While the Senate was unwilling to remove Mr. Clinton from office, Hyde said the president should be held accountable for lying under oath.

"All a congressman ever gets to take with him when he leaves is the esteem of his colleagues and constituents, and we have risked that for a principle, for our duty as we have seen it," Hyde said in closing arguments before the Senate in 1999.

While busy with the investigation of Mr. Clinton, the congressman was forced to deal publicly with his own sex life. An Internet publication reported he had an affair while a married father in the 1960s.

Hyde branded it an attempt to intimidate him but didn't deny the affair, which he described as "my youthful indiscretions."

Earlier, Hyde was among the 12 former directors and officers of the Clyde Federal Savings and Loan sued for gross negligence by federal regulators after the 1990 failure of the North Riverside, Ill.-based institution. The failure cost taxpayers an estimated $68 million.

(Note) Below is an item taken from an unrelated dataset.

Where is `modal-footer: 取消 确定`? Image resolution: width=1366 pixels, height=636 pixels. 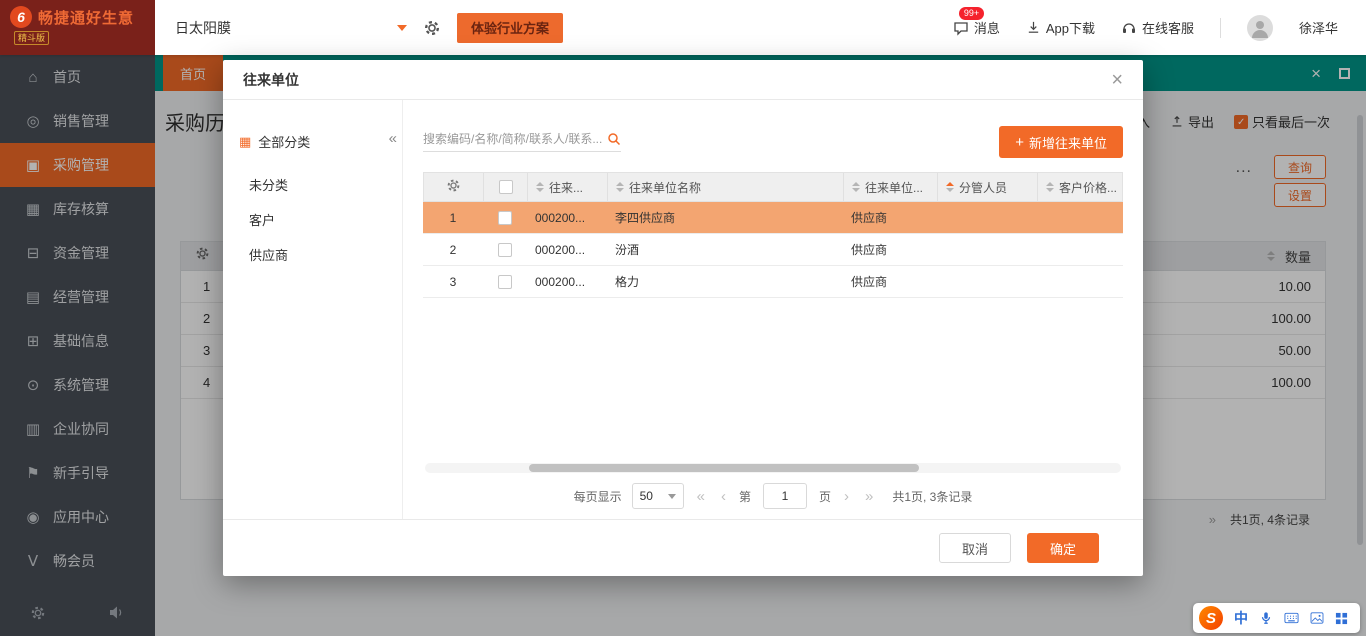 modal-footer: 取消 确定 is located at coordinates (683, 548).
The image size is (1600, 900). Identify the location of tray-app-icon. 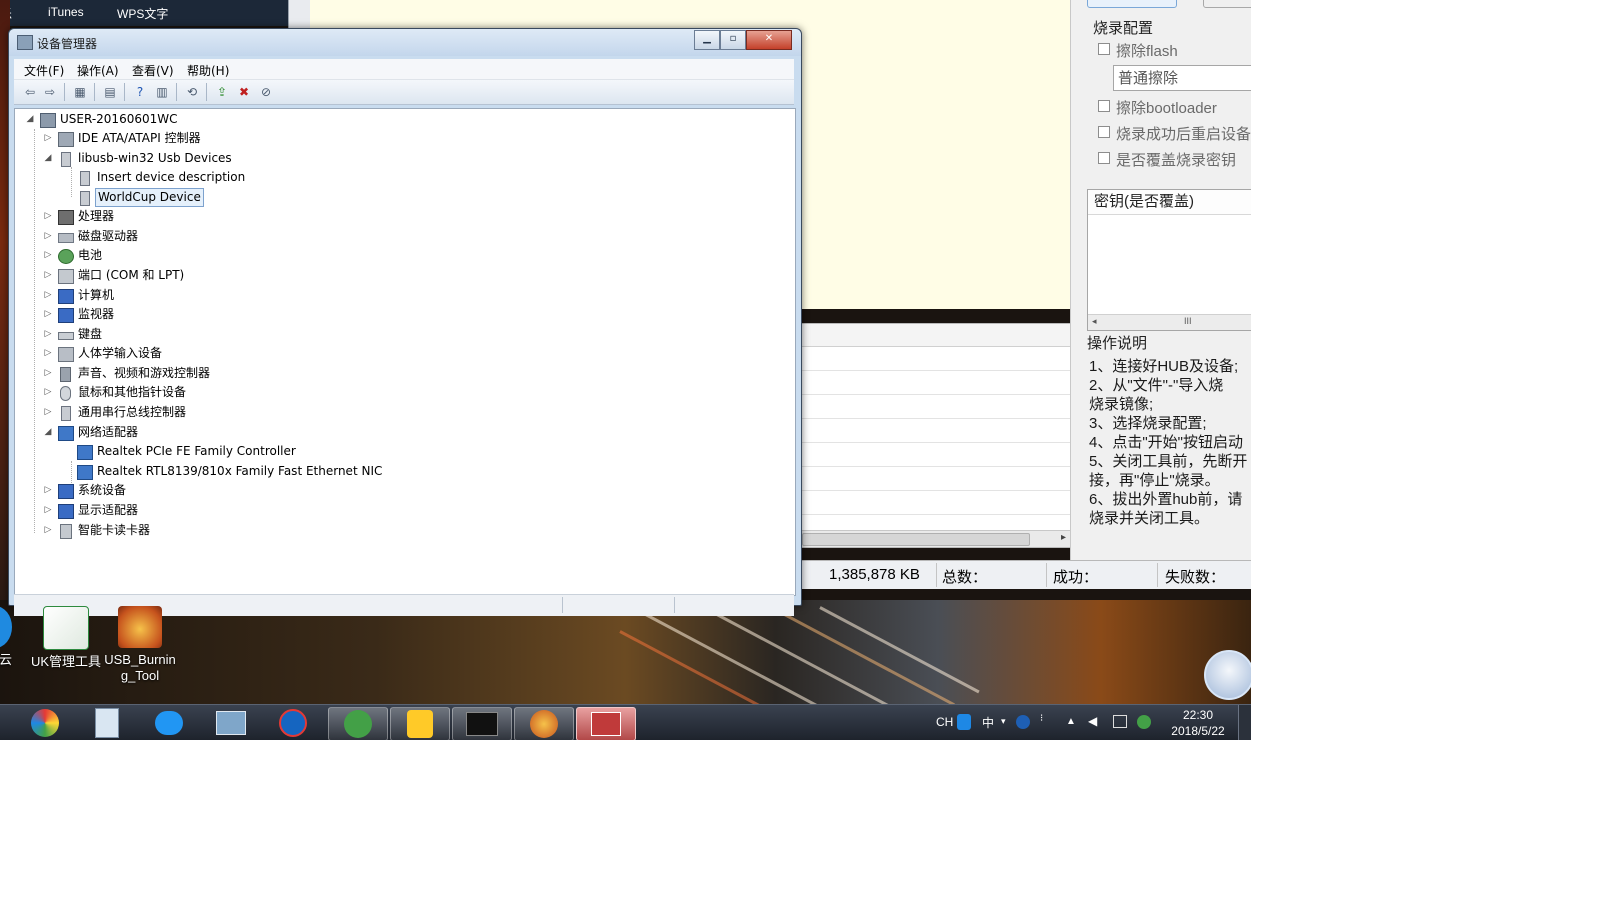
(1144, 722).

Hyde, who left the S&L in 1984, insisted he engaged in no wrongdoing and was the only director who refused to contribute to an $850,000 settlement that led to the lawsuit's dismissal in 1997.

Hyde has a history degree from Georgetown University and law degree from Loyola University. He served seven years in the Illinois House starting in 1967, two as House majority leader.

He said he isn't sure what he will do next but he will miss Congress.

"I just want to be remembered as a good man who did some good," he told the Chicago Sun-Times.